• Given task
Reproduce the following data word for word, every line in full.

(Target position records)
· · · ·

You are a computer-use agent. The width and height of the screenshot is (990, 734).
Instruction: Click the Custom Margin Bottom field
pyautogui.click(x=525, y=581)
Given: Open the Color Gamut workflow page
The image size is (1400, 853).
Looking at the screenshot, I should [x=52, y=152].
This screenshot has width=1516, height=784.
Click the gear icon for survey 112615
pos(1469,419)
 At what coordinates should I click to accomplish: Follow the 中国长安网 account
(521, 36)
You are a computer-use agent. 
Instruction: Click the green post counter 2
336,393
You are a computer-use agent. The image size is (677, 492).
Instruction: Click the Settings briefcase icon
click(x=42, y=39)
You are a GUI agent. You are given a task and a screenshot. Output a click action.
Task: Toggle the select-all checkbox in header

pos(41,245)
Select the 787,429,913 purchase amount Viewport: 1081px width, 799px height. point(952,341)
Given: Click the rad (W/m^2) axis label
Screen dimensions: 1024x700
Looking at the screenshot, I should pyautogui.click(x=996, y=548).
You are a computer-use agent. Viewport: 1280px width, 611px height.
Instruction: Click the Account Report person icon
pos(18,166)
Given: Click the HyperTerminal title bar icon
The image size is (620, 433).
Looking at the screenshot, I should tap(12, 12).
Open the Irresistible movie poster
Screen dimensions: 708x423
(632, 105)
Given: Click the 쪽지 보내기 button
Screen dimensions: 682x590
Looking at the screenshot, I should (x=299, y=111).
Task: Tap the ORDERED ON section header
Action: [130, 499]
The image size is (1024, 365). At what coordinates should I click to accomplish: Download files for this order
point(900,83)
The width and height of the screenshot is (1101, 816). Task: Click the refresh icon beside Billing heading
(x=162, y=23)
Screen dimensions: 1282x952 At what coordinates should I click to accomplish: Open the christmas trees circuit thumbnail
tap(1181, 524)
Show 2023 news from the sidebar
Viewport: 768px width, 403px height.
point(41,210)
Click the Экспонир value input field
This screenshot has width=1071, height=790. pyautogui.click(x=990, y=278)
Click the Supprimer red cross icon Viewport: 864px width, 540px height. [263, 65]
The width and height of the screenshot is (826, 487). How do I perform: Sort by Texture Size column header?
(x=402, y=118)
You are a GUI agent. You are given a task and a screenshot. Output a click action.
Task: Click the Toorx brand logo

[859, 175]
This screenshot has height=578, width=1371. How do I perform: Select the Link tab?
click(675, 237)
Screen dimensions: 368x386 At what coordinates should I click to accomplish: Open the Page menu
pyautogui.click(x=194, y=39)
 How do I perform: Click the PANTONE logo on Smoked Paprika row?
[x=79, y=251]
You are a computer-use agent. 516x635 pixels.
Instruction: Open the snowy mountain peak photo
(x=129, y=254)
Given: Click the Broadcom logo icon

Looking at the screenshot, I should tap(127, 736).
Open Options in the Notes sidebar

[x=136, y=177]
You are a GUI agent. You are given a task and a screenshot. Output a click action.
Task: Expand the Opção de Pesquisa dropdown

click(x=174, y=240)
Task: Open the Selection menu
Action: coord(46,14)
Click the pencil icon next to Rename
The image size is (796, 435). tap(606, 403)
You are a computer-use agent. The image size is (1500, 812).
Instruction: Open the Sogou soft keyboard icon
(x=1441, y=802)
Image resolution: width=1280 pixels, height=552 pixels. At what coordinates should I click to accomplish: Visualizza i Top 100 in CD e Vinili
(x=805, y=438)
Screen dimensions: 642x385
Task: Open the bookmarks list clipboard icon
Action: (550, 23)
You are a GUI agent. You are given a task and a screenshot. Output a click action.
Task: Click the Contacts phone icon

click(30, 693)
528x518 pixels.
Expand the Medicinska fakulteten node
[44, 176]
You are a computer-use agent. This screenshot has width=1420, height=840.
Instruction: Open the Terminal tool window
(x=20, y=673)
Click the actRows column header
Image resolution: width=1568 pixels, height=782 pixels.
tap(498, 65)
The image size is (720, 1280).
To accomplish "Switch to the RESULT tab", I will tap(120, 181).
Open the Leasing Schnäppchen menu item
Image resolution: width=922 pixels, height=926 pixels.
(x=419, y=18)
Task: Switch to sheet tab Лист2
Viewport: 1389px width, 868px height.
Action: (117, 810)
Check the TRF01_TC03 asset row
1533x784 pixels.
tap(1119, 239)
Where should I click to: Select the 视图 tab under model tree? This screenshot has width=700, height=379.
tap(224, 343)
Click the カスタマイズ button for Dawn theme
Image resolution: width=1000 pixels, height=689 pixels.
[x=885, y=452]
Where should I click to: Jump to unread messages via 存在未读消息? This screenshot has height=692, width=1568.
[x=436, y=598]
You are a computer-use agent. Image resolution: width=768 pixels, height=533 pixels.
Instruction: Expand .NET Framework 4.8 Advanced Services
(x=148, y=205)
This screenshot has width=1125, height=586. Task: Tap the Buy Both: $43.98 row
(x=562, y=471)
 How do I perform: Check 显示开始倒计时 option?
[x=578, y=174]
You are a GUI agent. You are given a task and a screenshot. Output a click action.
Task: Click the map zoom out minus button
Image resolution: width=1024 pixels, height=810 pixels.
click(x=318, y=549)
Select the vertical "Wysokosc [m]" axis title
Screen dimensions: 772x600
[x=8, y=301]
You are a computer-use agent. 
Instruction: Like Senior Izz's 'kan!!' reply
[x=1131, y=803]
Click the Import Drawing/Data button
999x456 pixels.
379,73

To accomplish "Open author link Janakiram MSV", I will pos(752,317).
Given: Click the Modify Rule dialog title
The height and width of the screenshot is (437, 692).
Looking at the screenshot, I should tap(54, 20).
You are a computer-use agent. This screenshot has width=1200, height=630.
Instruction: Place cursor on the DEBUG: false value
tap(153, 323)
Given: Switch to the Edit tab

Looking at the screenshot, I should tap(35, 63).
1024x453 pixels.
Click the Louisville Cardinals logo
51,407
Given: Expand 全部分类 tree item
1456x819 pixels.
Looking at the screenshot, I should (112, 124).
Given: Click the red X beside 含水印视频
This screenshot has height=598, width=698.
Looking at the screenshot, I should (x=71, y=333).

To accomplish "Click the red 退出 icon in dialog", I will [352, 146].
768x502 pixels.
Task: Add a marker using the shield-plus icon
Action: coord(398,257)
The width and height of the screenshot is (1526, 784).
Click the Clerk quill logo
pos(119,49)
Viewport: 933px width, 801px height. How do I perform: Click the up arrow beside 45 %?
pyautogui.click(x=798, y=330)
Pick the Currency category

· · · ·

• Task response
You are a computer-use agent. The width and height of the screenshot is (990, 734).
Instruction: Click the Custom Margin Bottom field
pyautogui.click(x=525, y=581)
Given: Open the Color Gamut workflow page
The image size is (1400, 853).
Looking at the screenshot, I should [x=52, y=152].
This screenshot has width=1516, height=784.
Click the gear icon for survey 112615
pos(1469,419)
 At what coordinates should I click to accomplish: Follow the 中国长安网 account
(521, 36)
You are a computer-use agent. 
Instruction: Click the green post counter 2
336,393
You are a computer-use agent. The image size is (677, 492).
Instruction: Click the Settings briefcase icon
click(x=42, y=39)
You are a GUI agent. You are given a task and a screenshot. Output a click action.
Task: Toggle the select-all checkbox in header

pos(41,245)
Select the 787,429,913 purchase amount Viewport: 1081px width, 799px height. point(952,341)
Given: Click the rad (W/m^2) axis label
Screen dimensions: 1024x700
Looking at the screenshot, I should pyautogui.click(x=996, y=548).
You are a computer-use agent. Viewport: 1280px width, 611px height.
Instruction: Click the Account Report person icon
pos(18,166)
Given: Click the HyperTerminal title bar icon
The image size is (620, 433).
Looking at the screenshot, I should tap(12, 12).
Open the Irresistible movie poster
Screen dimensions: 708x423
(632, 105)
Given: Click the 쪽지 보내기 button
Screen dimensions: 682x590
Looking at the screenshot, I should (x=299, y=111).
Task: Tap the ORDERED ON section header
Action: [130, 499]
The image size is (1024, 365). At what coordinates should I click to accomplish: Download files for this order
point(900,83)
The width and height of the screenshot is (1101, 816). Task: Click the refresh icon beside Billing heading
(x=162, y=23)
Screen dimensions: 1282x952 At what coordinates should I click to accomplish: Open the christmas trees circuit thumbnail
tap(1181, 524)
Show 2023 news from the sidebar
Viewport: 768px width, 403px height.
point(41,210)
Click the Экспонир value input field
This screenshot has width=1071, height=790. pyautogui.click(x=990, y=278)
Click the Supprimer red cross icon Viewport: 864px width, 540px height. [263, 65]
The width and height of the screenshot is (826, 487). How do I perform: Sort by Texture Size column header?
(x=402, y=118)
You are a GUI agent. You are given a task and a screenshot. Output a click action.
Task: Click the Toorx brand logo

[859, 175]
This screenshot has height=578, width=1371. How do I perform: Select the Link tab?
click(675, 237)
Screen dimensions: 368x386 At what coordinates should I click to accomplish: Open the Page menu
pyautogui.click(x=194, y=39)
 How do I perform: Click the PANTONE logo on Smoked Paprika row?
[x=79, y=251]
You are a computer-use agent. 516x635 pixels.
Instruction: Open the snowy mountain peak photo
(x=129, y=254)
Given: Click the Broadcom logo icon

Looking at the screenshot, I should tap(127, 736).
Open Options in the Notes sidebar

[x=136, y=177]
You are a GUI agent. You are given a task and a screenshot. Output a click action.
Task: Expand the Opção de Pesquisa dropdown

click(x=174, y=240)
Task: Open the Selection menu
Action: coord(46,14)
Click the pencil icon next to Rename
The image size is (796, 435). tap(606, 403)
You are a computer-use agent. The image size is (1500, 812).
Instruction: Open the Sogou soft keyboard icon
(x=1441, y=802)
Image resolution: width=1280 pixels, height=552 pixels. At what coordinates should I click to accomplish: Visualizza i Top 100 in CD e Vinili
(x=805, y=438)
Screen dimensions: 642x385
Task: Open the bookmarks list clipboard icon
Action: (550, 23)
You are a GUI agent. You are given a task and a screenshot. Output a click action.
Task: Click the Contacts phone icon

click(30, 693)
528x518 pixels.
Expand the Medicinska fakulteten node
[44, 176]
You are a computer-use agent. This screenshot has width=1420, height=840.
Instruction: Open the Terminal tool window
(x=20, y=673)
Click the actRows column header
Image resolution: width=1568 pixels, height=782 pixels.
tap(498, 65)
The image size is (720, 1280).
To accomplish "Switch to the RESULT tab", I will tap(120, 181).
Open the Leasing Schnäppchen menu item
Image resolution: width=922 pixels, height=926 pixels.
(x=419, y=18)
Task: Switch to sheet tab Лист2
Viewport: 1389px width, 868px height.
Action: (117, 810)
Check the TRF01_TC03 asset row
1533x784 pixels.
tap(1119, 239)
Where should I click to: Select the 视图 tab under model tree? This screenshot has width=700, height=379.
tap(224, 343)
Click the カスタマイズ button for Dawn theme
Image resolution: width=1000 pixels, height=689 pixels.
[x=885, y=452]
Where should I click to: Jump to unread messages via 存在未读消息? This screenshot has height=692, width=1568.
[x=436, y=598]
You are a computer-use agent. Image resolution: width=768 pixels, height=533 pixels.
Instruction: Expand .NET Framework 4.8 Advanced Services
(x=148, y=205)
This screenshot has width=1125, height=586. Task: Tap the Buy Both: $43.98 row
(x=562, y=471)
 How do I perform: Check 显示开始倒计时 option?
[x=578, y=174]
You are a GUI agent. You are given a task and a screenshot. Output a click action.
Task: Click the map zoom out minus button
Image resolution: width=1024 pixels, height=810 pixels.
click(x=318, y=549)
Select the vertical "Wysokosc [m]" axis title
Screen dimensions: 772x600
[x=8, y=301]
You are a computer-use agent. 
Instruction: Like Senior Izz's 'kan!!' reply
[x=1131, y=803]
Click the Import Drawing/Data button
999x456 pixels.
379,73

To accomplish "Open author link Janakiram MSV", I will pos(752,317).
Given: Click the Modify Rule dialog title
The height and width of the screenshot is (437, 692).
Looking at the screenshot, I should tap(54, 20).
You are a computer-use agent. This screenshot has width=1200, height=630.
Instruction: Place cursor on the DEBUG: false value
tap(153, 323)
Given: Switch to the Edit tab

Looking at the screenshot, I should tap(35, 63).
1024x453 pixels.
Click the Louisville Cardinals logo
51,407
Given: Expand 全部分类 tree item
1456x819 pixels.
Looking at the screenshot, I should (112, 124).
Given: Click the red X beside 含水印视频
This screenshot has height=598, width=698.
Looking at the screenshot, I should (x=71, y=333).

To accomplish "Click the red 退出 icon in dialog", I will [352, 146].
768x502 pixels.
Task: Add a marker using the shield-plus icon
Action: coord(398,257)
The width and height of the screenshot is (1526, 784).
Click the Clerk quill logo
pos(119,49)
Viewport: 933px width, 801px height. How do I perform: Click the up arrow beside 45 %?
pyautogui.click(x=798, y=330)
Pick the Currency category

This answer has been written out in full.